▶ [Work task]:
Each record must appear in the answer exactly as it does in the data.

▶ [Extracted records]:
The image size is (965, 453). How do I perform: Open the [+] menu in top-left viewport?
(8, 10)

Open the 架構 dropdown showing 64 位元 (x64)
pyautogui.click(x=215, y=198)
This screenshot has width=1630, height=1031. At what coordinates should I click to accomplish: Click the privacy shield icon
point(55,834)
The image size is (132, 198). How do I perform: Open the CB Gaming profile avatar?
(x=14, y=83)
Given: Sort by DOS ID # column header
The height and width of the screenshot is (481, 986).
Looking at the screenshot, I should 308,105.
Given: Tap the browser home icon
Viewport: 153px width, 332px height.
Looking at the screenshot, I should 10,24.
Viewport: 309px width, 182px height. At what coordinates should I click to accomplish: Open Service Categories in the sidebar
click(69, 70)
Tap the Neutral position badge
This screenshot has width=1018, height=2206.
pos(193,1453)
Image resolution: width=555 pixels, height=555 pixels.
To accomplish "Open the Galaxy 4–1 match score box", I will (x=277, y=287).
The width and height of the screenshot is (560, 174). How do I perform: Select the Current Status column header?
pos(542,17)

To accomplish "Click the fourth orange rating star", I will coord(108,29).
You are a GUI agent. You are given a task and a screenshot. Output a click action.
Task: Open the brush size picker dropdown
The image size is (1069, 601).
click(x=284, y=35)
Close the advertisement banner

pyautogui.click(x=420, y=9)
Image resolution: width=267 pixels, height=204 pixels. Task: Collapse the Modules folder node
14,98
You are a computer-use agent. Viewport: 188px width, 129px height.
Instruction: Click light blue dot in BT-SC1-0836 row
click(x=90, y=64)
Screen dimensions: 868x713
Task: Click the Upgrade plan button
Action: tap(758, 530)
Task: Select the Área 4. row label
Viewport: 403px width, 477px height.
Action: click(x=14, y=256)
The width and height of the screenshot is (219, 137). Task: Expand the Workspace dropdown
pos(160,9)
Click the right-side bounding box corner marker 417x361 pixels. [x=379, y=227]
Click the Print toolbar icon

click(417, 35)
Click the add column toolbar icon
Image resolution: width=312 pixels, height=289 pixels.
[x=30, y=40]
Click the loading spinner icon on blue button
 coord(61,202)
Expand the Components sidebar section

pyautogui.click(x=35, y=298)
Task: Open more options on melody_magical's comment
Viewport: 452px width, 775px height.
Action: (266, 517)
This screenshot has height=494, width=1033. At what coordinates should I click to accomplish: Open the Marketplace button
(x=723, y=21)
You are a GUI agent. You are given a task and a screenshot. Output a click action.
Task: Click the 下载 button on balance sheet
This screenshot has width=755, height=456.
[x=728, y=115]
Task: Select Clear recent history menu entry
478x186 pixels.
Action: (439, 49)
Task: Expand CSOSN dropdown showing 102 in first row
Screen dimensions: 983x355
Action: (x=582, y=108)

▶ [Reply to the task]:
The image size is (965, 453). How do I perform: Open the [+] menu in top-left viewport?
(8, 10)

Open the 架構 dropdown showing 64 位元 (x64)
pyautogui.click(x=215, y=198)
This screenshot has width=1630, height=1031. At what coordinates should I click to accomplish: Click the privacy shield icon
point(55,834)
The image size is (132, 198). How do I perform: Open the CB Gaming profile avatar?
(x=14, y=83)
Given: Sort by DOS ID # column header
The height and width of the screenshot is (481, 986).
Looking at the screenshot, I should 308,105.
Given: Tap the browser home icon
Viewport: 153px width, 332px height.
Looking at the screenshot, I should 10,24.
Viewport: 309px width, 182px height. At what coordinates should I click to accomplish: Open Service Categories in the sidebar
click(69, 70)
Tap the Neutral position badge
This screenshot has width=1018, height=2206.
pos(193,1453)
Image resolution: width=555 pixels, height=555 pixels.
To accomplish "Open the Galaxy 4–1 match score box", I will (x=277, y=287).
The width and height of the screenshot is (560, 174). How do I perform: Select the Current Status column header?
pos(542,17)

To accomplish "Click the fourth orange rating star", I will coord(108,29).
You are a GUI agent. You are given a task and a screenshot. Output a click action.
Task: Open the brush size picker dropdown
The image size is (1069, 601).
click(x=284, y=35)
Close the advertisement banner

pyautogui.click(x=420, y=9)
Image resolution: width=267 pixels, height=204 pixels. Task: Collapse the Modules folder node
14,98
You are a computer-use agent. Viewport: 188px width, 129px height.
Instruction: Click light blue dot in BT-SC1-0836 row
click(x=90, y=64)
Screen dimensions: 868x713
Task: Click the Upgrade plan button
Action: tap(758, 530)
Task: Select the Área 4. row label
Viewport: 403px width, 477px height.
Action: click(x=14, y=256)
The width and height of the screenshot is (219, 137). Task: Expand the Workspace dropdown
pos(160,9)
Click the right-side bounding box corner marker 417x361 pixels. [x=379, y=227]
Click the Print toolbar icon

click(417, 35)
Click the add column toolbar icon
Image resolution: width=312 pixels, height=289 pixels.
[x=30, y=40]
Click the loading spinner icon on blue button
 coord(61,202)
Expand the Components sidebar section

pyautogui.click(x=35, y=298)
Task: Open more options on melody_magical's comment
Viewport: 452px width, 775px height.
Action: (266, 517)
This screenshot has height=494, width=1033. At what coordinates should I click to accomplish: Open the Marketplace button
(x=723, y=21)
You are a GUI agent. You are given a task and a screenshot. Output a click action.
Task: Click the 下载 button on balance sheet
This screenshot has width=755, height=456.
[x=728, y=115]
Task: Select Clear recent history menu entry
478x186 pixels.
Action: (439, 49)
Task: Expand CSOSN dropdown showing 102 in first row
Screen dimensions: 983x355
Action: (x=582, y=108)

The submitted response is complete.